Problem 1:
Which lines in the entries below contain the word "item"? Return each of those lines in full.

Excerpted passage:
★ ★ ★ ★ ★ ★ ★

Being Vegetarian Is Rough


-I know y’all probably know
a lot about me, but there are some things
about me that make me different from other late-night hosts,
you know? You’ve probably heard me
talk about them before. And I’m so thrilled
to champion yet another group of underrepresented people
in this country. Okay? Because I remember
the first time I came out to my friends. As a vegetarian. Oh, you thought I was going to
talk about other stuff? Nah. Okay?
Proud vegetarian right here. And it wasn’t easy when I first
decided to become a vegetarian. Mostly because none of my
friends knew what it was. I remember the day I told them, “I think I’m going to
become a vegetarian.” One of my friends was like, “Oh, so you’re going to
take care of horses?” I originally decided
to become a vegetarian because I figured if I could
live without killing an animal, why shouldn’t I? Now, don’t get me wrong. Okay? I would eat meat
if it was a matter of survival. Like, if I was on “The Hunger
Games”, I’d eat meat. I’d definitely eat meat. Meat is my nickname
for Liam Hemsworth. [ Laughter ] Thirsty! I first tried to become
a vegetarian when I was a kid. See, but there was one small
thing that made it difficult. I didn’t like vegetables. I mean, the only vegetable
I would ever eat is maybe a tomato, okay? If that tomato was mashed up
and spread on some bread. Maybe a little cheese on there,
you know? Bake it at 400 degrees.

★ ★ ★ ★ ★ ★ ★

Records for this task:

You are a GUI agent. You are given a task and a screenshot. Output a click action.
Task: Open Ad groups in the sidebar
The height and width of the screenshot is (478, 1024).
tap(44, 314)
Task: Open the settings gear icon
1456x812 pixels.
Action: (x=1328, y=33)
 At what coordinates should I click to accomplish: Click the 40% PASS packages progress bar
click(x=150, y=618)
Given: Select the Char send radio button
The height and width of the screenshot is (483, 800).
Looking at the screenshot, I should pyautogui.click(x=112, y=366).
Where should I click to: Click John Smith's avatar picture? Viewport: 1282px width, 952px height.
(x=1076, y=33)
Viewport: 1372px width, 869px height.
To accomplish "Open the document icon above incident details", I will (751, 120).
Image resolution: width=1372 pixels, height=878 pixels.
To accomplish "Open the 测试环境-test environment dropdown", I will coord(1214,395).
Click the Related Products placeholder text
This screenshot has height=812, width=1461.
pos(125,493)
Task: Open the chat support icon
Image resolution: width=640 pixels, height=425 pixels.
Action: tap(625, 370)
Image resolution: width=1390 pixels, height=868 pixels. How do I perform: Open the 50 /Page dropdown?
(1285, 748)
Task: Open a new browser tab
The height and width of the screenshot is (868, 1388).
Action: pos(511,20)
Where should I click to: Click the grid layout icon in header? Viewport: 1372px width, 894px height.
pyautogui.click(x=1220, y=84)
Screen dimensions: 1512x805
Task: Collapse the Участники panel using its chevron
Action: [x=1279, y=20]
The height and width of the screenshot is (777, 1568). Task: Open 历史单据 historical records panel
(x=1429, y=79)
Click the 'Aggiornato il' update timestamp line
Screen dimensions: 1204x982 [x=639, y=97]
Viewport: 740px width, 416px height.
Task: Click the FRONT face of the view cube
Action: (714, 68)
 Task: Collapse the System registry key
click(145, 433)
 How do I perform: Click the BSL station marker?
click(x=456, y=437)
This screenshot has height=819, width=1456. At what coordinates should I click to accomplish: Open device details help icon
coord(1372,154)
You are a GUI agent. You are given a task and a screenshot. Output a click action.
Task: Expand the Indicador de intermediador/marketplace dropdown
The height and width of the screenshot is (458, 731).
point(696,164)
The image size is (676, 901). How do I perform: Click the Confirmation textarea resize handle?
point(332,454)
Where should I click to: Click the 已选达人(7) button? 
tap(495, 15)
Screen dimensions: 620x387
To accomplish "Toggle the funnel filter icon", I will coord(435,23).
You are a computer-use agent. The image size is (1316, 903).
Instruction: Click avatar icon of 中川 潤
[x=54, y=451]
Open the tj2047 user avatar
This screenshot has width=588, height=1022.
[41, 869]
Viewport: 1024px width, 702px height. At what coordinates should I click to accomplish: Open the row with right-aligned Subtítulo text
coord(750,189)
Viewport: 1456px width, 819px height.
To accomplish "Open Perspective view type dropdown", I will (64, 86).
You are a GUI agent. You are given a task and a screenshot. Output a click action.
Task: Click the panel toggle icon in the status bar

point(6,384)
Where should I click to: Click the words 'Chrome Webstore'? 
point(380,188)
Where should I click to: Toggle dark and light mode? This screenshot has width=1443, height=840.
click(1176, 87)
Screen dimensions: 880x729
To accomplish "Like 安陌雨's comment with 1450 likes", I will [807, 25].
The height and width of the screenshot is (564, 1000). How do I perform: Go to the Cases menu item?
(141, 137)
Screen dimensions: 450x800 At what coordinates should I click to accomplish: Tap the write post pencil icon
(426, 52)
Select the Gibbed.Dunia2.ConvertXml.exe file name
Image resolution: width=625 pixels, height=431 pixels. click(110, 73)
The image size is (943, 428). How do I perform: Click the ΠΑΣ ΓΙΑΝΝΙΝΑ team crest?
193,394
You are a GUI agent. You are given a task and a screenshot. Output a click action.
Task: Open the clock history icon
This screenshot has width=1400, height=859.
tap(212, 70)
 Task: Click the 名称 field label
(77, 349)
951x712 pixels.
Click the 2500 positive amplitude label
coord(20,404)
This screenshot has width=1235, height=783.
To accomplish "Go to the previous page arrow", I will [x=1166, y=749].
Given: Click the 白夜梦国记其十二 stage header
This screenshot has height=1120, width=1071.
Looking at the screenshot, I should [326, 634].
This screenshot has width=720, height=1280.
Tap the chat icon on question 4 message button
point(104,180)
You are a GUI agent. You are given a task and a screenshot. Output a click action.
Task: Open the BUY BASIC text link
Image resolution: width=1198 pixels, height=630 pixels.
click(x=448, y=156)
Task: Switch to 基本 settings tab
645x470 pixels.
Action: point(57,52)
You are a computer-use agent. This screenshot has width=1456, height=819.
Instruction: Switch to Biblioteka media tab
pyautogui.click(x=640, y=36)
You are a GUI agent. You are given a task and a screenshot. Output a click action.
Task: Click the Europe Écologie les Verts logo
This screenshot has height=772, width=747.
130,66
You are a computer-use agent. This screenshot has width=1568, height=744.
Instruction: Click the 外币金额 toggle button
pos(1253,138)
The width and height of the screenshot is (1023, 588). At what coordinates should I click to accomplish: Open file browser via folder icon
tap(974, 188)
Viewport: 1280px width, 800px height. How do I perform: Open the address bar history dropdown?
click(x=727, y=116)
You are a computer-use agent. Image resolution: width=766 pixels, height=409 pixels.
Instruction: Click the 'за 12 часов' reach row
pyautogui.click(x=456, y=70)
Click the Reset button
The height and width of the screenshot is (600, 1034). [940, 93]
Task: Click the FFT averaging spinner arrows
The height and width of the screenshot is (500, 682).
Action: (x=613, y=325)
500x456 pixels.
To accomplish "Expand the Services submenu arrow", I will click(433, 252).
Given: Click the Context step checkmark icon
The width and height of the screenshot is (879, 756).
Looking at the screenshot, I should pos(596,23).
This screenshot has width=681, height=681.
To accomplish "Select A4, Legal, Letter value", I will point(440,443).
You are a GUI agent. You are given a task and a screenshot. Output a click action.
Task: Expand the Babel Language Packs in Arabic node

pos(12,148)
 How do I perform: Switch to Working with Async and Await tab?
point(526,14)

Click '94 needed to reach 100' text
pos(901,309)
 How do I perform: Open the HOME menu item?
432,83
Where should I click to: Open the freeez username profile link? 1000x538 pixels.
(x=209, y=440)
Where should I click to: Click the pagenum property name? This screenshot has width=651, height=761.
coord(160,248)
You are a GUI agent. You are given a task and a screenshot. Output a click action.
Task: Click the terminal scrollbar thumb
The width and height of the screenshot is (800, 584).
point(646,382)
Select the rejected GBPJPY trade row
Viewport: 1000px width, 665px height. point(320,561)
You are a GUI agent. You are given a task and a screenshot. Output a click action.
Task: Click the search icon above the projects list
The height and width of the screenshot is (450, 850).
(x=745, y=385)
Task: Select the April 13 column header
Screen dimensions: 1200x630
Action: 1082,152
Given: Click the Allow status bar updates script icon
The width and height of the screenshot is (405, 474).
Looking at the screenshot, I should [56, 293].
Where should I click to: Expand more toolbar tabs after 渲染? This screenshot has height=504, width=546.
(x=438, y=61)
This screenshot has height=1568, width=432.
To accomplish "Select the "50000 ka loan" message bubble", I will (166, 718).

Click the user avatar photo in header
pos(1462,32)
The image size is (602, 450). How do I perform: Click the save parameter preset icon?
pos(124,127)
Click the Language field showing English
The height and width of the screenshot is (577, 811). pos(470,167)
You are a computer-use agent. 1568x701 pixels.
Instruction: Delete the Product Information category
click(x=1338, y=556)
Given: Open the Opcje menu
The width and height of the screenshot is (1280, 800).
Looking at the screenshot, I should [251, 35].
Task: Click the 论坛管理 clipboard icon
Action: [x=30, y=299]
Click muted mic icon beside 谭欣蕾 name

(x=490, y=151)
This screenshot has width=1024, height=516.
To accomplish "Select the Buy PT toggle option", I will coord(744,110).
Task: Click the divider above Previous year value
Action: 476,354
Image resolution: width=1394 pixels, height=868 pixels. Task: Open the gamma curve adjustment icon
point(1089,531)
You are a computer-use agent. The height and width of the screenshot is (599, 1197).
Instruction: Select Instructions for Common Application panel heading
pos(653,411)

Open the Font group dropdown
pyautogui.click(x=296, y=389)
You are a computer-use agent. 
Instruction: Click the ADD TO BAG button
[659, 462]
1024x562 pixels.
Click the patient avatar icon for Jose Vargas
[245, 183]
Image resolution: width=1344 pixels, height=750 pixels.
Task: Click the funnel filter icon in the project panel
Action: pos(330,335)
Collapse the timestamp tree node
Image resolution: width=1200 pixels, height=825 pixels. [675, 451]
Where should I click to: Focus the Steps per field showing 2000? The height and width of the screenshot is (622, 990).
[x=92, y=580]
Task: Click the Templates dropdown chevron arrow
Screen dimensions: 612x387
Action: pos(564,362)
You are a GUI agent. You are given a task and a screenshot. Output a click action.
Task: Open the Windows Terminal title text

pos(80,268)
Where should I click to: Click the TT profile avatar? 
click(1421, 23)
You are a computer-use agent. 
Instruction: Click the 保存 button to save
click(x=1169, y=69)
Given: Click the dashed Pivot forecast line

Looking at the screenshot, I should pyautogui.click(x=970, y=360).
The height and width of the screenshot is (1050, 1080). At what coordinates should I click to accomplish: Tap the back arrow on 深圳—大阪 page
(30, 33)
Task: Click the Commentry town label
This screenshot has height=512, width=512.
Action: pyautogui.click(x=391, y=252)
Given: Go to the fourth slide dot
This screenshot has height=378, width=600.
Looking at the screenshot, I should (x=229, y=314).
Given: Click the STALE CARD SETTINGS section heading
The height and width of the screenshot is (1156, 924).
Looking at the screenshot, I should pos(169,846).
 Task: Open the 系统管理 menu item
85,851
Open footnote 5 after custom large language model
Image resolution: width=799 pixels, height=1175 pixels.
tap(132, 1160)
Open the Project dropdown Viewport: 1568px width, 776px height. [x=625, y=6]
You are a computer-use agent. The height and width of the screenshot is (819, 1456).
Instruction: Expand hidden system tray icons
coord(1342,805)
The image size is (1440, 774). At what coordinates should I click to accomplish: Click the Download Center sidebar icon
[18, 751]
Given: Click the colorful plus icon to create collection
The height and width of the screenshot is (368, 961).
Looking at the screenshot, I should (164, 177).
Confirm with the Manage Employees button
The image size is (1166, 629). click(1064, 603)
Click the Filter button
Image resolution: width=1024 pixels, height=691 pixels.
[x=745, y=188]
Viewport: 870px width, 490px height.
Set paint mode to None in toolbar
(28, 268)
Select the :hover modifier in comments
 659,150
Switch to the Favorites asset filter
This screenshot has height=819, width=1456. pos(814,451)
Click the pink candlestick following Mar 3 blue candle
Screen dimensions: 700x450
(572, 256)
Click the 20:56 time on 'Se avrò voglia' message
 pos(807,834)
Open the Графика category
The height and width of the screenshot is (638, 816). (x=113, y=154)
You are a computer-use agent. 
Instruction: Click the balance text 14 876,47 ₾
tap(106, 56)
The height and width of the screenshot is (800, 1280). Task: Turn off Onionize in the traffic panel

★ ★ ★ ★ ★ ★ ★

Problem 2:
Can you pick up the monologue about being vegetarian right after "Bake it at 400 degrees." and keep going in the same voice?

Task answer 1:
The height and width of the screenshot is (564, 1000). How do I perform: Go to the Cases menu item?
 How do I perform: Open the HOME menu item?
 Task: Open the 系统管理 menu item

Task answer 2:
Okay, pizza! I’m talking about pizza! Okay. One reason I wanted
to go vegetarian was to help save
the environment. Like, did you know that
livestock farms account for 18% of the Earth’s
greenhouse emissions? Did you know that? Yeah. The other 82% — every
“Fast and the Furious” movie. [ Laughter ] When I went to —
You all think I’m so funny. I’m just dumb, honestly. When I went to university, being
a vegetarian got a lot easier. It was like I was finally able to diversify the food
I was eating, you know? Like, instead of eating
french fries all the time, I’d have a couple
sweet-potato fries, too. Just mix it up. Now that I live in L.A., I’ve
found that being a vegetarian is a really great way
to meet people. I’m being serious, okay? You’d be shocked
how many numbers I’ve got just by hanging out
in the produce section, okay? Yeah, there’s eggplants
and peaches for days, and I ain’t talking about
the one on the shelves, okay? Ooh! When I first started
getting serious about being a vegetarian,
I was so healthy. You know? Because
I couldn’t eat a whopper. I couldn’t eat a Big Mac. But now every
fast-food restaurant has vegetarian options! I’m driving through, I’m getting a Beyond Burger
with cheese and mayo, a side of fries,
a chocolate-chip cookie. It’s all vegetarian.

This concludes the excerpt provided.